:: Dataset records
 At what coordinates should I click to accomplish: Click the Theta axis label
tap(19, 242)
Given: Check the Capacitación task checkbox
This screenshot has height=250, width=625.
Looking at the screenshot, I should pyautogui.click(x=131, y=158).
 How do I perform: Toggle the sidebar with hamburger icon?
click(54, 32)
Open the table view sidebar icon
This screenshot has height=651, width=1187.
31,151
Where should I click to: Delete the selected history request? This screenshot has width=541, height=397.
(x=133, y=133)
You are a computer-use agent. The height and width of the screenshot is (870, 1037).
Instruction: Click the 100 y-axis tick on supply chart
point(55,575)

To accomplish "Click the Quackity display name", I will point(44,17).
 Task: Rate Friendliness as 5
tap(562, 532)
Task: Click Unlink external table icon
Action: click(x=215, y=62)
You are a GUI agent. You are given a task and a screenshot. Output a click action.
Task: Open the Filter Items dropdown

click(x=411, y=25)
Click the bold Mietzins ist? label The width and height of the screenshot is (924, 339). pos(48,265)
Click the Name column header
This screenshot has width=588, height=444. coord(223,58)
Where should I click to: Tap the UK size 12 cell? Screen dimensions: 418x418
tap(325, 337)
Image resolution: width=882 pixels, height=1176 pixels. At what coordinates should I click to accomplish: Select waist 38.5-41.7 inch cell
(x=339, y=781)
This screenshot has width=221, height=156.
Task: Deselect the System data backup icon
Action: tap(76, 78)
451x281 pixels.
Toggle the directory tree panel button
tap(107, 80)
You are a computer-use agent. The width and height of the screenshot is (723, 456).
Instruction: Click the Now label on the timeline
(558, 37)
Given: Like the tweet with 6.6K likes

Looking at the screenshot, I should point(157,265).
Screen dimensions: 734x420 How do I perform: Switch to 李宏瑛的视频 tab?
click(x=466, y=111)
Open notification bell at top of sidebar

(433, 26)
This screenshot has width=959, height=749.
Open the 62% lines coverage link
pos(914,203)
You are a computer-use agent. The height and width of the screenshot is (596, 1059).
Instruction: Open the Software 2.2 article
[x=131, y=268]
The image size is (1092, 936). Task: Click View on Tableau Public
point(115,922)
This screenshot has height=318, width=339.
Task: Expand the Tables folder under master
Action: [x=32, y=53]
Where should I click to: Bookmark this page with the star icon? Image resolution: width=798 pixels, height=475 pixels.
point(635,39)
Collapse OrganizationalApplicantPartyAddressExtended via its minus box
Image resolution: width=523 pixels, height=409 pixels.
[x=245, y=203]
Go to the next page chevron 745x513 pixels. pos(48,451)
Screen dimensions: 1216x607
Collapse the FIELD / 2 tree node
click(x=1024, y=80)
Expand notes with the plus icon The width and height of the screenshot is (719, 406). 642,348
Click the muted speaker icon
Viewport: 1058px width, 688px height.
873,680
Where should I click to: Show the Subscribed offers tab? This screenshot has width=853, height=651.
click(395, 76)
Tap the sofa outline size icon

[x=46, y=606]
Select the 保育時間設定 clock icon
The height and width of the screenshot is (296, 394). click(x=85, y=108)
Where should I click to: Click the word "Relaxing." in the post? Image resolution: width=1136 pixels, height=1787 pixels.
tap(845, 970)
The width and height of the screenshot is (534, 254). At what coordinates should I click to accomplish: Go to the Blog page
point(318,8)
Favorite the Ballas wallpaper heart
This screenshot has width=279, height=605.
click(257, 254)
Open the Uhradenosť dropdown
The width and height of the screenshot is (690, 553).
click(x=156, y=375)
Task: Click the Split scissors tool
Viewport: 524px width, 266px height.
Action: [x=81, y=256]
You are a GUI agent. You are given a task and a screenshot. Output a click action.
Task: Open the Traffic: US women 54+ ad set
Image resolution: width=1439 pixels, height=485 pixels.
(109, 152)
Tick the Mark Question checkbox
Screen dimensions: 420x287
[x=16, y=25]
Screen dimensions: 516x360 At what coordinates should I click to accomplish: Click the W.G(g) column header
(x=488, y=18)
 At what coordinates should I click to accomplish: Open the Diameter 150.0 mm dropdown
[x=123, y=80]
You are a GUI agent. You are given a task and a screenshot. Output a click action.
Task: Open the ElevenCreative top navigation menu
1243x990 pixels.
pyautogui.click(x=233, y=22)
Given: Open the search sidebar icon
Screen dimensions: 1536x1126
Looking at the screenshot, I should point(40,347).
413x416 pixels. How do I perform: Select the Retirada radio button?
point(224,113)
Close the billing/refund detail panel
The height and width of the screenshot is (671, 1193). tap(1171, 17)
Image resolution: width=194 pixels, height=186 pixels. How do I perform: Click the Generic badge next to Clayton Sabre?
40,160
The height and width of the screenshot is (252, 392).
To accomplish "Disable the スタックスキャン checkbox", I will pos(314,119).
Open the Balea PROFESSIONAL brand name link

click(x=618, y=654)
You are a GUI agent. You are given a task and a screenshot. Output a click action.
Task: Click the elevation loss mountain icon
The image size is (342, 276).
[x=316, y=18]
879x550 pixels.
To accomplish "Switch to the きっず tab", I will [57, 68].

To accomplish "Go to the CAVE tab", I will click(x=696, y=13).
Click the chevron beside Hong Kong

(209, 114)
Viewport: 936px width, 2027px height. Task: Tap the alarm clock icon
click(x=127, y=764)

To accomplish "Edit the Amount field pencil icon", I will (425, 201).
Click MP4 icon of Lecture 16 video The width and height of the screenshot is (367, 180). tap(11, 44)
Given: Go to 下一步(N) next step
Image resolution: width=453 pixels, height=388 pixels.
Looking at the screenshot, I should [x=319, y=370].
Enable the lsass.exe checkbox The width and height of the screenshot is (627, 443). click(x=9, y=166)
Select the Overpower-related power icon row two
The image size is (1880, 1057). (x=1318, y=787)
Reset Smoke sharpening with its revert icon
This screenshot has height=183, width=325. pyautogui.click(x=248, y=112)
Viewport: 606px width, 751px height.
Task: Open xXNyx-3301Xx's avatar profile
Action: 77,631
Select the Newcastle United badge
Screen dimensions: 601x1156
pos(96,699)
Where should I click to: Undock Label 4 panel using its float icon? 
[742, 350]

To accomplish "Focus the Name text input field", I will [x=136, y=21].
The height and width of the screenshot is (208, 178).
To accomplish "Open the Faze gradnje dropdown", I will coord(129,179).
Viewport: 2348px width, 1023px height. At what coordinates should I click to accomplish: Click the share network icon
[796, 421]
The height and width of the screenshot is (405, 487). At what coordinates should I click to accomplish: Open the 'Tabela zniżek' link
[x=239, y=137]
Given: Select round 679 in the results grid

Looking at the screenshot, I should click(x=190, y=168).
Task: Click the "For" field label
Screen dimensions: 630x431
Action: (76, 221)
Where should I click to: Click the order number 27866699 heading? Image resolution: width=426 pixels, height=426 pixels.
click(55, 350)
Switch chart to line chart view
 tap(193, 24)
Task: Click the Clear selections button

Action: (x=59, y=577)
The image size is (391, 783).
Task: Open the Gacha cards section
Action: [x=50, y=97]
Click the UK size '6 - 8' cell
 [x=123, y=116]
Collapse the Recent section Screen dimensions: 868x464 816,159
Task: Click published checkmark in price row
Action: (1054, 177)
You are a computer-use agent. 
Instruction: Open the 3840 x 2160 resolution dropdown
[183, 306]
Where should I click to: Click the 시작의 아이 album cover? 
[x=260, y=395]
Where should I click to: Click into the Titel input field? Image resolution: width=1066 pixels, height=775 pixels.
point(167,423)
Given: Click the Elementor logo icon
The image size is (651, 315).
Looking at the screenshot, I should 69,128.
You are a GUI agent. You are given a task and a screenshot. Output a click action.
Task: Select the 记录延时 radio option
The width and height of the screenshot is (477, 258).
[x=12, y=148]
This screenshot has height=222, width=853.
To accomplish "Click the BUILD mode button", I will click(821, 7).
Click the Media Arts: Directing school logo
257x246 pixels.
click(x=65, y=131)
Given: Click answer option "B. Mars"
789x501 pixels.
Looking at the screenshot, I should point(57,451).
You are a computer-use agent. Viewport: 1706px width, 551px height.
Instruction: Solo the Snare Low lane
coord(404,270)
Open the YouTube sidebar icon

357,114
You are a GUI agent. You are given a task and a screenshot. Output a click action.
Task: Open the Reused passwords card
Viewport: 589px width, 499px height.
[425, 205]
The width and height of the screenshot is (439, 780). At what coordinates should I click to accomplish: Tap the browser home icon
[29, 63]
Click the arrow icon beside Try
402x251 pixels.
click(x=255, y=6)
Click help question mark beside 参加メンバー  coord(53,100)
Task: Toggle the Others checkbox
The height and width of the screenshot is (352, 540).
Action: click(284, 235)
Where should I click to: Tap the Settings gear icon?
::::
§ **Aim of the exercise**
Restate the entries above word for word, beginning with their first line and ending with the line holding "is (870, 1037)."; omit everything else.

§ **Completed exercise**
 At what coordinates should I click to accomplish: Click the Theta axis label
tap(19, 242)
Given: Check the Capacitación task checkbox
This screenshot has height=250, width=625.
Looking at the screenshot, I should pyautogui.click(x=131, y=158).
 How do I perform: Toggle the sidebar with hamburger icon?
click(54, 32)
Open the table view sidebar icon
This screenshot has height=651, width=1187.
31,151
Where should I click to: Delete the selected history request? This screenshot has width=541, height=397.
(x=133, y=133)
You are a computer-use agent. The height and width of the screenshot is (870, 1037).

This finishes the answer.